Estefania Wollny ma jasno określony cel: chce wreszcie wystartować jako piosenkarka. Ale nie wszyscy wydają się w pełni przyjmować plany zawodowe kiełków Wollny - w tym Stefan Mross. Kiedy gwiazda przeboju ogłosiła skład kolejnego numeru „Zawsze niedziele”, mógł nie mogłem powstrzymać się od śmiania się z jej imienia. Najwyraźniej wystarczający powód dla mamy lwa Silvii Wollny zbuntować się i oskarżyć Stefana Mrossa o zastraszanie.

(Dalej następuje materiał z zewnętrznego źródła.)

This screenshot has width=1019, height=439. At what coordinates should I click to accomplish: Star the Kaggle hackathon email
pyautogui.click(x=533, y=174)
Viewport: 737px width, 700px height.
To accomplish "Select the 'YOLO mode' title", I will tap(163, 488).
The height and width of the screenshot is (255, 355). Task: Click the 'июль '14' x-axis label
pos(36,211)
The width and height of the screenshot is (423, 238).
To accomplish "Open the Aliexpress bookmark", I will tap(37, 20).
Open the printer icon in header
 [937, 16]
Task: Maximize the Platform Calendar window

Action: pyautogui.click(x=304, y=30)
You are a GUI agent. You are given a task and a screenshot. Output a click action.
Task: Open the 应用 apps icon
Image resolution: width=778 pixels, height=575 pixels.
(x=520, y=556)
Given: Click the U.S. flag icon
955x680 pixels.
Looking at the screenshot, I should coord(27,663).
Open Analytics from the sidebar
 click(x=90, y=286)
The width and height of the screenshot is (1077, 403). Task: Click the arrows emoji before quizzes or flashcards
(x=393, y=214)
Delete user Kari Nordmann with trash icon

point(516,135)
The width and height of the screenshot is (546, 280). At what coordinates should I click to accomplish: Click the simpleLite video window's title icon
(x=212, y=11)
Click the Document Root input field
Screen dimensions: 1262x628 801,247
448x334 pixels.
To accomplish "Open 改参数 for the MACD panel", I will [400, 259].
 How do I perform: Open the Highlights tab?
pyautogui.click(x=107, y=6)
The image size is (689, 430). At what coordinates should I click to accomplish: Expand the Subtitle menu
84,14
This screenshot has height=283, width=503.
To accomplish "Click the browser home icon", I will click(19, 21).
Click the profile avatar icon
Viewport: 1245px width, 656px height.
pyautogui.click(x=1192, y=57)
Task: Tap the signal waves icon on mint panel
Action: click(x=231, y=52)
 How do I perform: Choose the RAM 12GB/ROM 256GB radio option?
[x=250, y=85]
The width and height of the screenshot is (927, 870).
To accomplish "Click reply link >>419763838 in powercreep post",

Kilka godzin po swoim występie w „Zawsze znowu w niedziele” odzywa się również Estefania Wollny i odchodzi brak dobrych włosów na zachowanie Mrss. „Jego przeprosiny były jedyną rzeczą, jakiej bym się spodziewał. Ale coś takiego po prostu się nie wydarzyło i osobiście uważam, że to wstyd. Ponieważ jest dorosłym mężczyzną i myślę, że przynajmniej tyle możesz zrobić w takiej sytuacji” – powiedziała do gwiazdy Schlagera na Instagramie!

Ale to nie wszystko! Mówi się, że Stefan Mross zadzwonił do lwa Silvii przed „Zawsze znowu w niedziele” i zapewnił, że nie mam problemów z Wollnymi i traktuj córkę Estefanię jak każdą inną gwiazdę hitu będzie.

Ale ciasto francuskie: „Nie było nawet powitania, nawet nie zostałem powitany. Nie zostałem nawet zauważony na scenie. Wszyscy artyści przybili piątki, a ja zostałem zignorowany. Uważam, że to bardzo prowokacyjne i bardzo dyskryminujące w stosunku do mnie”.

A Stefan Mross? On ich chce Podobno oskarżenia ze strony potomka Wollny nie przeszły bez echa. „Właśnie dostaliśmy list od prawnika i mamy – ujmując to po niemiecku – kaganiec i nie wolno im na razie komentować całej sprawy” – mówi Estafania swoim zwolennikom Z. Wygląda na to, że ostatnie słowo nie zostało jeszcze wypowiedziane...

Na filmie: Stefan Mross i Anna-Carina Woitschack - Historia miłosna duetu, który odniósł sukces!